Using the hypergeometric formula:

P(at least 1) = 1 - [C(N-K, n) / C(N, n)]

Where N is your deck size, K is the number of copies of the card in your deck, and n is your hand size (typically 7).

For example, with 4 copies of a card in a 60-card deck and a 7-card opening hand:

P(at least 1) = 1 - [C(56, 7) / C(60, 7)] ≈ 0.406 or 40.6%

What's the difference between "exactly," "at least," and "at most" probabilities?

Exactly: The probability of drawing precisely a specific number of the target card. For example, exactly 2 copies in your first 10 draws.

At least: The probability of drawing that number or more of the target card. For example, at least 2 copies means 2, 3, 4, etc.

At most: The probability of drawing that number or fewer of the target card. For example, at most 2 copies means 0, 1, or 2.

In the calculator, "at least" and "at most" probabilities are calculated by summing the appropriate individual probabilities from the hypergeometric distribution.

How does mulliganing affect my probabilities?

Mulliganing changes both your hand size and the composition of your deck for the purposes of probability calculations.

When you mulligan to 6 cards, you're effectively:

  • Reducing your hand size from 7 to 6
  • Increasing your "virtual deck size" to 60 (since you put the 7 cards back and draw 6 new ones)

However, if you mulligan multiple times, the probabilities become more complex because you're conditioning on the fact that your previous hands were unacceptable.

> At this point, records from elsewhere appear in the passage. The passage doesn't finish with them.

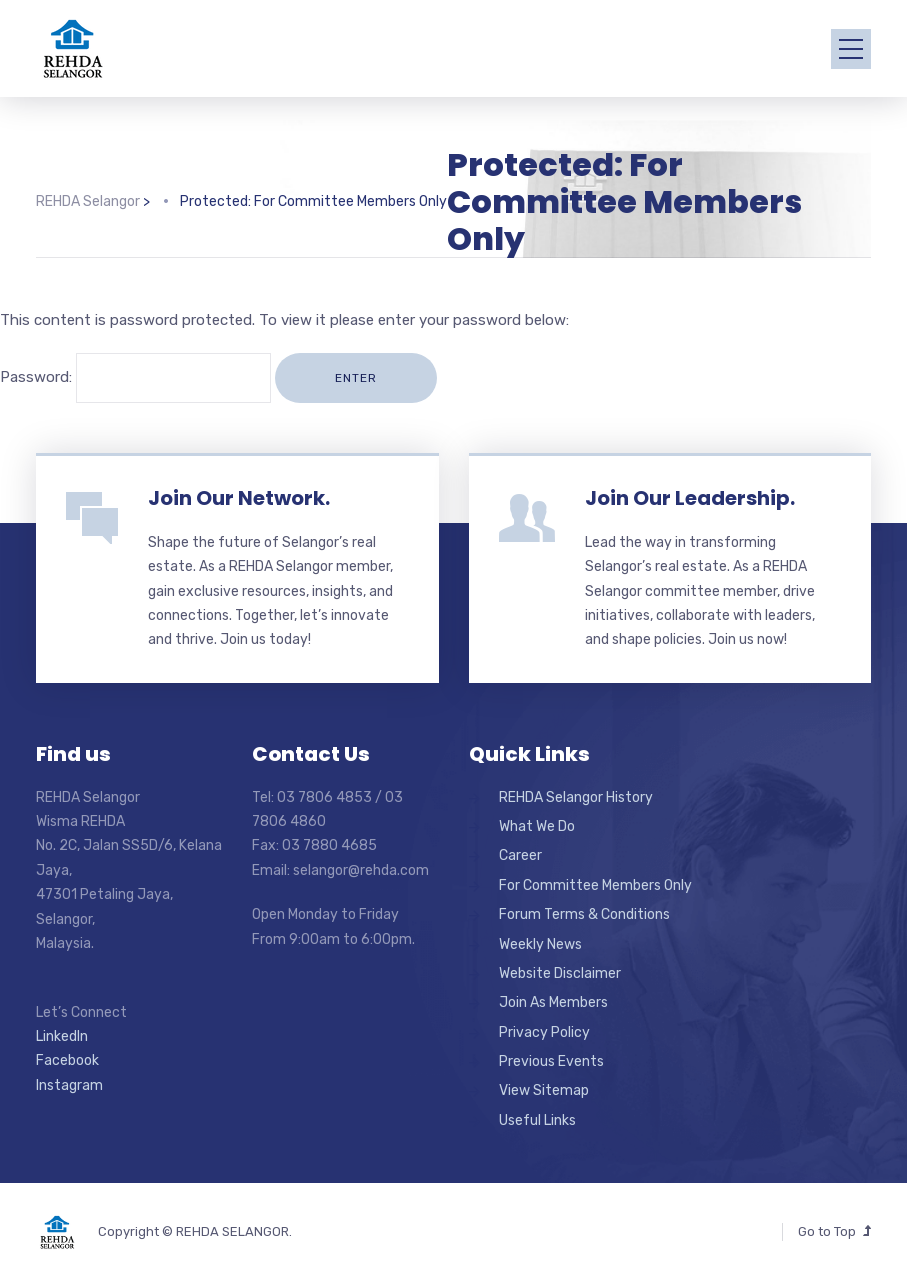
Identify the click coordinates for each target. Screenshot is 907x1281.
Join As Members (553, 1002)
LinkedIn (62, 1036)
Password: (135, 377)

The calculator can help you model the probabilities for a mulliganed hand by adjusting the hand size parameter. For example, to model a 6-card hand after a mulligan, set the hand size to 6 and the draws to 0.

Can I use this calculator for Commander decks?

Yes, you can use this calculator for Commander (EDH) decks, but you'll need to adjust the parameters to account for the larger deck size and the commander starting in the command zone.

For a typical Commander game:

  • Set the deck size to 99 (since your commander starts outside the deck)
  • Set the hand size to 7 (the typical starting hand size in Commander)
  • If you're calculating probabilities for your commander, remember that you can cast it from the command zone, so it's always "available" to you, though with an increasing cost for each cast.

For calculating the probability of drawing your commander in your opening hand, you would set the target cards to 1 (since there's only one copy in your deck) and the deck size to 99.

How do I calculate the probability of drawing multiple different cards?

Calculating the probability of drawing multiple different specific cards is more complex than the single-card calculations this tool performs. For multiple different cards, you would need to use the multivariate hypergeometric distribution.

However, you can approximate this by:

  1. Calculating the probability of drawing at least one of each card individually
  2. Multiplying these probabilities together (this gives an approximation that's reasonably accurate for small probabilities)

For more accurate calculations, you would need specialized software or more advanced mathematical techniques.

What's the best way to improve my deck's consistency?

Improving your deck's consistency involves several factors:

  1. Land Base: Ensure you have the right number of lands for your deck's mana curve. Use the calculator to find a land count that gives you a high probability of having the right number of lands in your opening hand.
  2. Card Draw: Include cards that let you draw additional cards. These effectively increase your "virtual deck size" for probability purposes.
  3. Card Selection: Use cards that let you search your library for specific cards (tutors) or that let you choose which cards to draw.
  4. Redundancy: Include multiple copies of your key cards. The more copies you have, the higher the probability of drawing at least one.
  5. Mana Curve: Build a mana curve that matches your land base. If your curve is too high, you'll often have lands but nothing to spend them on. If it's too low, you'll run out of gas quickly.
  6. Mulligan Strategy: Develop a good mulligan strategy based on probability. Know when it's better to keep a hand and when it's better to mulligan.

Remember that consistency often comes at the cost of power level. A more consistent deck might be slightly less powerful in ideal scenarios, but it will perform more reliably overall.